“Microfluidics” generally refers to systems, devices, and methods for processing small volumes of fluids. Because microfluidic systems can process a wide variety of fluids, such as chemical or biological samples, these systems have many application areas, such as biochemical assays (for, e.g., medical diagnoses), biochemical sensors, or life science research in general.
One type of microfluidic device is a microfluidic chip. Microfluidic chips may include micro-scale features (or “microfeatures”), such as channels, valves, pumps, and/or reservoirs for storing fluids, for routing fluids to and from various locations on the chip, and/or for reacting fluidic reagents. In some cases, microfluidic chips may include more complex micro-scale structures such as mixing devices or sensors for performing other processing functions on the fluids. A microfluidic chip that integrates various microfeatures to provide various fluid processing functions is sometimes called a “Lab-on-a-chip.”
However, many existing microfluidic devices are prohibitively expensive or prohibitively difficult to operate to be suitable for many applications. For example, many existing systems are too expensive to be disposable or do not have enough programmed automation to be operated by an untrained field technician. Therefore, these systems cannot be used in certain non-laboratory environments. Moreover, many microfluidic systems are built for one specific application, and cannot be adapted or customized for other applications. Many microfluidic systems are not modular, and therefore cannot benefit from the efficiencies of mass-production or allow a user to reconfigure easily the system for various applications at hand.
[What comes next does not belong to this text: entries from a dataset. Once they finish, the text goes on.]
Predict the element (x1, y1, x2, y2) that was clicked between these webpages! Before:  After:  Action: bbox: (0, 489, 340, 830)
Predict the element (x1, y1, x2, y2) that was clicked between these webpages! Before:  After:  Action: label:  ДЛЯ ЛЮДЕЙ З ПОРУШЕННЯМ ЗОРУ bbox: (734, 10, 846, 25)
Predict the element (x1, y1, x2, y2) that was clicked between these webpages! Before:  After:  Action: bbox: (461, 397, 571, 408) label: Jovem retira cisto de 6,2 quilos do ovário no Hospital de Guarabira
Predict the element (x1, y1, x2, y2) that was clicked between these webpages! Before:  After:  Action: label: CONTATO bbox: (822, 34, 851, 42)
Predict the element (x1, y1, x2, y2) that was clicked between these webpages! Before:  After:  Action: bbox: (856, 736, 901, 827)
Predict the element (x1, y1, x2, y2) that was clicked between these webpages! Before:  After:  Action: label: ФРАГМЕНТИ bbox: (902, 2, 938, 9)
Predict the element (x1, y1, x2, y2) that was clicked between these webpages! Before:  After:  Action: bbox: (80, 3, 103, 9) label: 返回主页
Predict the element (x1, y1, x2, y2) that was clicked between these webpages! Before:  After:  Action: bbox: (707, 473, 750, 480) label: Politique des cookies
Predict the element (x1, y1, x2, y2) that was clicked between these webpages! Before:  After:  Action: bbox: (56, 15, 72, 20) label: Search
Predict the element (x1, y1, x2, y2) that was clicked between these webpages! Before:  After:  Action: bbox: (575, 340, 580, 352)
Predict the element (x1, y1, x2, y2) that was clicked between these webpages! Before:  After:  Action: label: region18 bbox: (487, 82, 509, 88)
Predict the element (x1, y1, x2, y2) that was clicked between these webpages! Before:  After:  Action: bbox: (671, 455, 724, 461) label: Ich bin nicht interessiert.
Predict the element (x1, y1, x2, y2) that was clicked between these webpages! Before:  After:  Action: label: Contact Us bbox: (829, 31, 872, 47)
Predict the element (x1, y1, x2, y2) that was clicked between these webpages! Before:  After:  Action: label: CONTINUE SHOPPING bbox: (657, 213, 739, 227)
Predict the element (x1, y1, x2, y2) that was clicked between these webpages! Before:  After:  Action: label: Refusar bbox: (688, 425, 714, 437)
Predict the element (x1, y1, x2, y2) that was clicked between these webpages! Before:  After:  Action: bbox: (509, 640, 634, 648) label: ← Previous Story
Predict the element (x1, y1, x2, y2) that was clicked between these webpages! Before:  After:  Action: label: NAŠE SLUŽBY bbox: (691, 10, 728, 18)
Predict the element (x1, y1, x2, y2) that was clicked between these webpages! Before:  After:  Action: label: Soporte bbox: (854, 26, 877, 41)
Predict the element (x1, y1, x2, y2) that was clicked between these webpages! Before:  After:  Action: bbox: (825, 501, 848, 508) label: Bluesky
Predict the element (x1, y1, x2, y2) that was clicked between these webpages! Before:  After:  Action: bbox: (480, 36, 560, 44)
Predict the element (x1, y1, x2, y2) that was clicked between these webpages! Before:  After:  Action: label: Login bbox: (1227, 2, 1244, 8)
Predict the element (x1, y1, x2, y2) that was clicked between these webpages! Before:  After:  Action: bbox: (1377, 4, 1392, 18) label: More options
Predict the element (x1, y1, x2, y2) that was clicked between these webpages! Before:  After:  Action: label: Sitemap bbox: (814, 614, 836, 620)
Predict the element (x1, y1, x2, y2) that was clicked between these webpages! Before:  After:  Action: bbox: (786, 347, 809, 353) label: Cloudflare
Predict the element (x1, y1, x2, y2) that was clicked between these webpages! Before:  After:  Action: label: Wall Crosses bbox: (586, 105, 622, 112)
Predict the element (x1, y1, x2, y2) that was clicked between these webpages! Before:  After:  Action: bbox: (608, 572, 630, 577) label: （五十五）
Moreover, existing microfluidic systems lack adequate detection and analysis systems. While microfluidic devices deliver higher process speeds and require only small volumes of sample, these small volumes of samples are difficult to detect and analyze. By way of comparison, an exemplary non-microfluidic implementation is an Enzyme Linked Immunosorbent Assay (ELISA), using a 96 well microplate with a well diameter of 6 mm for the sample cuvet. In this case, the final volume for a spectrometer measurement is around 100 μl and corresponds to an optical path length for an optical detector of about 4 mm. In contrast, a typical microfluidic channel or reservoir may have a channel depth of less than about 100 microns. This optical path length is thus about 40-fold lower than for a conventional microplate assay, which can correspond to a 40-fold decrease in detection signal intensity.
Furthermore, many existing detection systems do not adequately integrate to a microfluidic chip. As a result, an untrained technician may have difficulty interfacing the microfluidic chip to the detector in order to provide meaningful results. Finally, many existing systems use expensive optical components.
Thus, there exists a need for improved microfluidic systems for processing fluids, such as biological or chemical samples. It is desired that the systems are inexpensive and preferably disposable. It is desired that the systems be simple to operate and that many or substantially all of the fluid processing steps be automated. It is desired that the systems be customizable, and be modular such that the system can be easily and rapidly reconfigured to suit various applications. It is desired that the systems include integrated detection systems which provide high detection sensitivity, but are inexpensive and preferably disposable.